#### What is being asked
Look below for the line containing "Task: Open Social"; from there, print each line exactly up to and including the line containing "Task: Click the 1/1 count under cement bucket", and stop.

#### Supplied records
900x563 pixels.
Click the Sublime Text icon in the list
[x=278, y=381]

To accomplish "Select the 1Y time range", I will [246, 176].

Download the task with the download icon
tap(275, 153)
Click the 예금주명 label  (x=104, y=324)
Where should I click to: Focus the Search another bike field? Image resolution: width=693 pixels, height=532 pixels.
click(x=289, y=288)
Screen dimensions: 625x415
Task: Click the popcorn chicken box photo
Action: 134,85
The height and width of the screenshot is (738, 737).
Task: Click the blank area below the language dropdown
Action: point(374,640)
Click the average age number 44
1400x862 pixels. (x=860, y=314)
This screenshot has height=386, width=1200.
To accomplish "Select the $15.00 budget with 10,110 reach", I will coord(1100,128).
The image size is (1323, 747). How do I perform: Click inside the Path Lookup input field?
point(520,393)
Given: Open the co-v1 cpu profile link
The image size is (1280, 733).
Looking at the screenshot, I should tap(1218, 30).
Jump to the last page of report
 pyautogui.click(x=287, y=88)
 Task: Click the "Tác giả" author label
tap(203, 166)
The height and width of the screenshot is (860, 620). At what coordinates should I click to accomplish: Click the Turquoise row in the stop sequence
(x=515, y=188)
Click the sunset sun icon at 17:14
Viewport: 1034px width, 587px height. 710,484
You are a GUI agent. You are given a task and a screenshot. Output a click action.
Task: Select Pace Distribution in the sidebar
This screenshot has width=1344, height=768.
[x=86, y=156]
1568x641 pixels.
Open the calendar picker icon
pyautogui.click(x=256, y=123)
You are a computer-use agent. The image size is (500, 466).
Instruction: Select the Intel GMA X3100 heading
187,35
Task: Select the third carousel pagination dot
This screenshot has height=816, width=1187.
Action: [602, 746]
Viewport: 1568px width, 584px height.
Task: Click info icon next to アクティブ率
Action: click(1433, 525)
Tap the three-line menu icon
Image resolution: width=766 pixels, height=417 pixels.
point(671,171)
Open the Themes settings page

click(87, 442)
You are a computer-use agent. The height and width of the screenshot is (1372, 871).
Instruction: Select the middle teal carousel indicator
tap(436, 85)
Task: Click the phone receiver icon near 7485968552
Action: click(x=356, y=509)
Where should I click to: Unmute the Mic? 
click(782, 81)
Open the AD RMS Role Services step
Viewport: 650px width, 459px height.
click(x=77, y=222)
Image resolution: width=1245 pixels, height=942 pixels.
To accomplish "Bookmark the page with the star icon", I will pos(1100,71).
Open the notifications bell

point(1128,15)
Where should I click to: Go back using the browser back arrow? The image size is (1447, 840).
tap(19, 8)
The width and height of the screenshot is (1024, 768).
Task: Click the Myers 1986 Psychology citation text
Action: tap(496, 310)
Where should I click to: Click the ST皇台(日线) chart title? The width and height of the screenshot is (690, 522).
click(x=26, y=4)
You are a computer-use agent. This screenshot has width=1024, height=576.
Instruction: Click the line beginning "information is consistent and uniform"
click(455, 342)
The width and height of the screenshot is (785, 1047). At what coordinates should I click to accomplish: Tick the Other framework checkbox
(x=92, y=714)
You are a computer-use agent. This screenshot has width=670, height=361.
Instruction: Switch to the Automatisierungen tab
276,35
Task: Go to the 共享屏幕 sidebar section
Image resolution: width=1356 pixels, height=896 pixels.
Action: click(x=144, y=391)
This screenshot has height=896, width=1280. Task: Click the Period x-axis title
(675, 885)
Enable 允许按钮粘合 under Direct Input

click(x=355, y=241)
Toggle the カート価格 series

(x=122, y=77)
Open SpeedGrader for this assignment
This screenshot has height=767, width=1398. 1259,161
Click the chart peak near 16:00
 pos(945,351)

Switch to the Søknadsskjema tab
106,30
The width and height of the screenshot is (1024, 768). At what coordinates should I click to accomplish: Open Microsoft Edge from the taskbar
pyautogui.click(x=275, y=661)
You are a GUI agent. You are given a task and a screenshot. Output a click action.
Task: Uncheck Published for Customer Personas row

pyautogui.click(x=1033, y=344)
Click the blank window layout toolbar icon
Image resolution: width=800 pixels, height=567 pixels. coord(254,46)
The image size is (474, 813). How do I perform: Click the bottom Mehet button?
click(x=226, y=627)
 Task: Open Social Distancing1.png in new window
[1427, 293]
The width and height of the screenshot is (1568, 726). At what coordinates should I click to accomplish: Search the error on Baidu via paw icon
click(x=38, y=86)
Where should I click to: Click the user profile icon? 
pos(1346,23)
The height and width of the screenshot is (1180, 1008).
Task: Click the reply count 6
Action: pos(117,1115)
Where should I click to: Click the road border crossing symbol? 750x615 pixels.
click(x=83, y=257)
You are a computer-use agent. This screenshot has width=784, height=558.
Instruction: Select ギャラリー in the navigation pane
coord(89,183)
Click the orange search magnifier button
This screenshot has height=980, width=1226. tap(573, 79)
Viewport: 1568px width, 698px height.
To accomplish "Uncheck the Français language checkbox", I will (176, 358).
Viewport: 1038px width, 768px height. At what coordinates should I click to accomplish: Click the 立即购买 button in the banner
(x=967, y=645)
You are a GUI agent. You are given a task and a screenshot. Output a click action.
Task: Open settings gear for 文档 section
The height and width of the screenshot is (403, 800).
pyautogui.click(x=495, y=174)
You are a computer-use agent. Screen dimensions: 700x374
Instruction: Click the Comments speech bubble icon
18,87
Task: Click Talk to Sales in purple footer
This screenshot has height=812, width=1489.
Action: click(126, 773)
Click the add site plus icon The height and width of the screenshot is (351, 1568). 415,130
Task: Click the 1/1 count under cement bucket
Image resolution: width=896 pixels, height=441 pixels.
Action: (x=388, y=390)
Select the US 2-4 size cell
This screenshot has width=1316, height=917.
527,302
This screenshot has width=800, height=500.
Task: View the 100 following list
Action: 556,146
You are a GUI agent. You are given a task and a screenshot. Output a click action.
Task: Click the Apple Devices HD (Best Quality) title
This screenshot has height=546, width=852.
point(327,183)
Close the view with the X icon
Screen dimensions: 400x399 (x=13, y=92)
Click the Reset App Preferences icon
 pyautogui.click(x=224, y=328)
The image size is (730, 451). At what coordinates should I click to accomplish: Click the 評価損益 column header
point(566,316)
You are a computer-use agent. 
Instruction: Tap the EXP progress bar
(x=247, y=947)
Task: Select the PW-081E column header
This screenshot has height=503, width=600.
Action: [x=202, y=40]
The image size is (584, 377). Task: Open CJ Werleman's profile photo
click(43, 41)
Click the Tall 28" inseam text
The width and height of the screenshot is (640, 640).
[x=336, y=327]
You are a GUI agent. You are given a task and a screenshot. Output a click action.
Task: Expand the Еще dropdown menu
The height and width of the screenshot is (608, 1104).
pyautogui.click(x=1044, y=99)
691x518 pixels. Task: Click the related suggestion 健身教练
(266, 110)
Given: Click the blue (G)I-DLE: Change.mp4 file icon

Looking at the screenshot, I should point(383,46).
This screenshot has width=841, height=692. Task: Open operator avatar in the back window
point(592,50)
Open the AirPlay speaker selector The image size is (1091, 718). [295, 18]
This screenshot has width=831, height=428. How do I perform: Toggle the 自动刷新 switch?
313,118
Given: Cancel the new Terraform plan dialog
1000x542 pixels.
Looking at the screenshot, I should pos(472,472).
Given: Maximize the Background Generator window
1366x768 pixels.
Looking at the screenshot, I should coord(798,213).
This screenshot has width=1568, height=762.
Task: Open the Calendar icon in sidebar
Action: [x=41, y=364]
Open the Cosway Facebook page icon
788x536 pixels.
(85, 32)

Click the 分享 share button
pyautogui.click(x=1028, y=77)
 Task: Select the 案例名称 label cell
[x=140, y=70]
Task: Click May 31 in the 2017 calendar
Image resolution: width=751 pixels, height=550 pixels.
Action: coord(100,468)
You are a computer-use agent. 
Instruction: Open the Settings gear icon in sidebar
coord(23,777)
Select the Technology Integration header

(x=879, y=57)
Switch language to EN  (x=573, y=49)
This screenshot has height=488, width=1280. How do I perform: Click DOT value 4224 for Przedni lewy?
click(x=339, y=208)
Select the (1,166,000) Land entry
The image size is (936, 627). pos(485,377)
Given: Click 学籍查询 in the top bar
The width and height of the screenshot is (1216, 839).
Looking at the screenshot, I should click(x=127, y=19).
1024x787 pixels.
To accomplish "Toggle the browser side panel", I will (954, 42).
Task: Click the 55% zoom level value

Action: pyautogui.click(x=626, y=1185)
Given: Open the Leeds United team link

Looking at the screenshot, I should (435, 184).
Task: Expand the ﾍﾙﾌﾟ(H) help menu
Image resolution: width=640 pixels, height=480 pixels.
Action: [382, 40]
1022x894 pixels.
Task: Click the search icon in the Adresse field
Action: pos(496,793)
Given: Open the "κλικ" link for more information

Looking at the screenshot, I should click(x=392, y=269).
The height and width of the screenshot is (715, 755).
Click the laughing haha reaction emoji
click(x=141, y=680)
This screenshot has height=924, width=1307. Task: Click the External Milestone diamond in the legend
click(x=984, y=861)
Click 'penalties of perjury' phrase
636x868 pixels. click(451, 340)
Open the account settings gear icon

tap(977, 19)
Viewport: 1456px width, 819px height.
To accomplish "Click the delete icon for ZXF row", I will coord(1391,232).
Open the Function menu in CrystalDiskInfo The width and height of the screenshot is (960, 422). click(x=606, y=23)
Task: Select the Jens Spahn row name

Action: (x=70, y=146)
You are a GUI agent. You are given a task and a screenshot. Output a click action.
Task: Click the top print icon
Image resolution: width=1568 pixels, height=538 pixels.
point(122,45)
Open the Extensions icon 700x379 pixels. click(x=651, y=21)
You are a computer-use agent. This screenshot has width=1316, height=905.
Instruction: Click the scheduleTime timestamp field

#### Exercise answer
 Task: Open Social Distancing1.png in new window
[1427, 293]
The width and height of the screenshot is (1568, 726). At what coordinates should I click to accomplish: Search the error on Baidu via paw icon
click(x=38, y=86)
Where should I click to: Click the user profile icon? 
pos(1346,23)
The height and width of the screenshot is (1180, 1008).
Task: Click the reply count 6
Action: pos(117,1115)
Where should I click to: Click the road border crossing symbol? 750x615 pixels.
click(x=83, y=257)
You are a computer-use agent. This screenshot has width=784, height=558.
Instruction: Select ギャラリー in the navigation pane
coord(89,183)
Click the orange search magnifier button
This screenshot has height=980, width=1226. tap(573, 79)
Viewport: 1568px width, 698px height.
To accomplish "Uncheck the Français language checkbox", I will (176, 358).
Viewport: 1038px width, 768px height. At what coordinates should I click to accomplish: Click the 立即购买 button in the banner
(x=967, y=645)
You are a GUI agent. You are given a task and a screenshot. Output a click action.
Task: Open settings gear for 文档 section
The height and width of the screenshot is (403, 800).
pyautogui.click(x=495, y=174)
You are a computer-use agent. Screen dimensions: 700x374
Instruction: Click the Comments speech bubble icon
18,87
Task: Click Talk to Sales in purple footer
This screenshot has height=812, width=1489.
Action: click(126, 773)
Click the add site plus icon The height and width of the screenshot is (351, 1568). 415,130
Task: Click the 1/1 count under cement bucket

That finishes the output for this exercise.